Wednesday, March 2, 2011

Chapter 13: 167-168

The Cobweb Theorem has long been the textbook demonstration of how the passage of time causes fluctuations in market prices. Over time, however, economists realized that fluctuations in prices were also a result of consumer expectations. This caused the Cobweb Theorem to transform into Adaptive Expectations; the idea that people look at their past mistakes and adjust for them in the future. Keynesians use these assumptions because they are “convenient.” Others, however, believed people were actually forward thinking and capable of adapting to new information. These “Others” didn’t deal much with mathematics though, so they couldn’t use “sophisticated modeling techniques” to solve their problems. Then, a man named Robert Lucas came along and solved this dilemma. A graduate student under Milton Freidman, Lucas would translate what Freidman taught into the language of math that he learned from Paul Samuelson’s Foundations of Economic Analysis.
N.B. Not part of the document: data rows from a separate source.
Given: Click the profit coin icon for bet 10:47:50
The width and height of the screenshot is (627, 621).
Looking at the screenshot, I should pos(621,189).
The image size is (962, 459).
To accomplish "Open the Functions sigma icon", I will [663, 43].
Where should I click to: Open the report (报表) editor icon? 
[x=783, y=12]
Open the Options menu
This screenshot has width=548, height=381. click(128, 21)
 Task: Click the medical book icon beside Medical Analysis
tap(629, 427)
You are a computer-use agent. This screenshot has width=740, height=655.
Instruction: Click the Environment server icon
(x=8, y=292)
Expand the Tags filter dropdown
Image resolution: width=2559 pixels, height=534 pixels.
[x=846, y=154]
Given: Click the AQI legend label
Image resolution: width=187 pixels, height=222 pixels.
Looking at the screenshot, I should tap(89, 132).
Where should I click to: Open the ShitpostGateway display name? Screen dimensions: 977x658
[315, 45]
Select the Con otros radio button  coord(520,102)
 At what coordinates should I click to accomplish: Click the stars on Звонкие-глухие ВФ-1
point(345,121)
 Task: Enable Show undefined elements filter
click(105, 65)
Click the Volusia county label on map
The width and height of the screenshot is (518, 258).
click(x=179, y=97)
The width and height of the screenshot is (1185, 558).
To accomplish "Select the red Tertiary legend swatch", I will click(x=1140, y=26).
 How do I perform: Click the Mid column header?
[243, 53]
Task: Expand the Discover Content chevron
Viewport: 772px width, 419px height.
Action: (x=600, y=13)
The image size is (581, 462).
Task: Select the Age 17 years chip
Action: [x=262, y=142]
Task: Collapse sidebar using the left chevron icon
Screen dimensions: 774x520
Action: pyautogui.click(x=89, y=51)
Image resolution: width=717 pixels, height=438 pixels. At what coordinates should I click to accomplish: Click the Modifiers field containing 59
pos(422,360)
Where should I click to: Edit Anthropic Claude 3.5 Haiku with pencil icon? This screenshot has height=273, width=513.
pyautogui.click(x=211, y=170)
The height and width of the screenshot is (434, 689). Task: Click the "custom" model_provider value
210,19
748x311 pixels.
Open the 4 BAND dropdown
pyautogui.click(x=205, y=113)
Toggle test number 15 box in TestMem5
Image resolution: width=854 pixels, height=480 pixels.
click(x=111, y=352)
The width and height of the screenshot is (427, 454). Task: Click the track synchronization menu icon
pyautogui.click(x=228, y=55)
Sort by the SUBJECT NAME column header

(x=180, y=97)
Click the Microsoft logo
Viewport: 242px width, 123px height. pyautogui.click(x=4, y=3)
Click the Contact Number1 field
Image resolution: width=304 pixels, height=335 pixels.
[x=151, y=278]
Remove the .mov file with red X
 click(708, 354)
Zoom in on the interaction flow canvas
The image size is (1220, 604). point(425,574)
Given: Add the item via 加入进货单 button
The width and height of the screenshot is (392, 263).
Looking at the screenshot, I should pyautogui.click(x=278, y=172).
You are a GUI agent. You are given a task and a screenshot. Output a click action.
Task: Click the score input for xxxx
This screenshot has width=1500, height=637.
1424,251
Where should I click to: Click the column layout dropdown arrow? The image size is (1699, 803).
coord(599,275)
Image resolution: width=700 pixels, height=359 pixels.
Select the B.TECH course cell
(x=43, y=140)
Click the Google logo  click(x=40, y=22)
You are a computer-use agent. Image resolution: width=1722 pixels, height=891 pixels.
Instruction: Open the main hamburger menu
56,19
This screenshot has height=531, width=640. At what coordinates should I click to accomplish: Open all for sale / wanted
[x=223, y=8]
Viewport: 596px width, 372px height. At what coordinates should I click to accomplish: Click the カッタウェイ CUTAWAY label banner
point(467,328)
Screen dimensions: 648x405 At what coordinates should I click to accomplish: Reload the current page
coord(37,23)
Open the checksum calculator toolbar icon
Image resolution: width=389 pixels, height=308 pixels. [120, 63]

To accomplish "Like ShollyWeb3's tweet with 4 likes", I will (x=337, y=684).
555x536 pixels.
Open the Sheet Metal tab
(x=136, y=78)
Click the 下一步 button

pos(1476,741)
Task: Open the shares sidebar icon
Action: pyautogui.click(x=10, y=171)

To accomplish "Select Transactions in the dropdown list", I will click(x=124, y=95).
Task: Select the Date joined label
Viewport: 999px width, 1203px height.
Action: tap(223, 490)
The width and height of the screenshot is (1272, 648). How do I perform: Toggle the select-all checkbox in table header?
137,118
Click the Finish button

By doing this, Lucas realized that the only way to accurately look at economic theory is with mathematical analysis.

1 comment:

  1. A for Jane.

    Now we're getting deeply into my personal area of expertise. There's no classes to teach this stuff at SUU, but I know the Lucas stuff backwards and forwards if it ever comes up ;)

    The basic point is that if you make something now to sell at a later date, your expectations of prices in the future effect your decisions today. It gets more complex if the demander is doing this while the supplier is too. But, it's essential to work through how they form those expectations if you're going to model their decision-making correctly.

    FYI: Lucas "hurried home to translate what Friedman had said into math" because his wife did most of the work for him. No knock on the Lucas of the last 40 years as a great theorist, but in the early days she did all the heavy lifting. He had far less math background than she did. This is a well-known story, and here's a quote from Lucas' Wikipedia page about it: "His ex-wife, Rita Lucas, upon their divorce in 1988, had a clause placed in their divorce settlement that she would receive half of any Nobel Prize won by Lucas in the next seven years. When Lucas did win the Nobel Prize in 1995 (falling just within the time limit), she was awarded half of the prize money."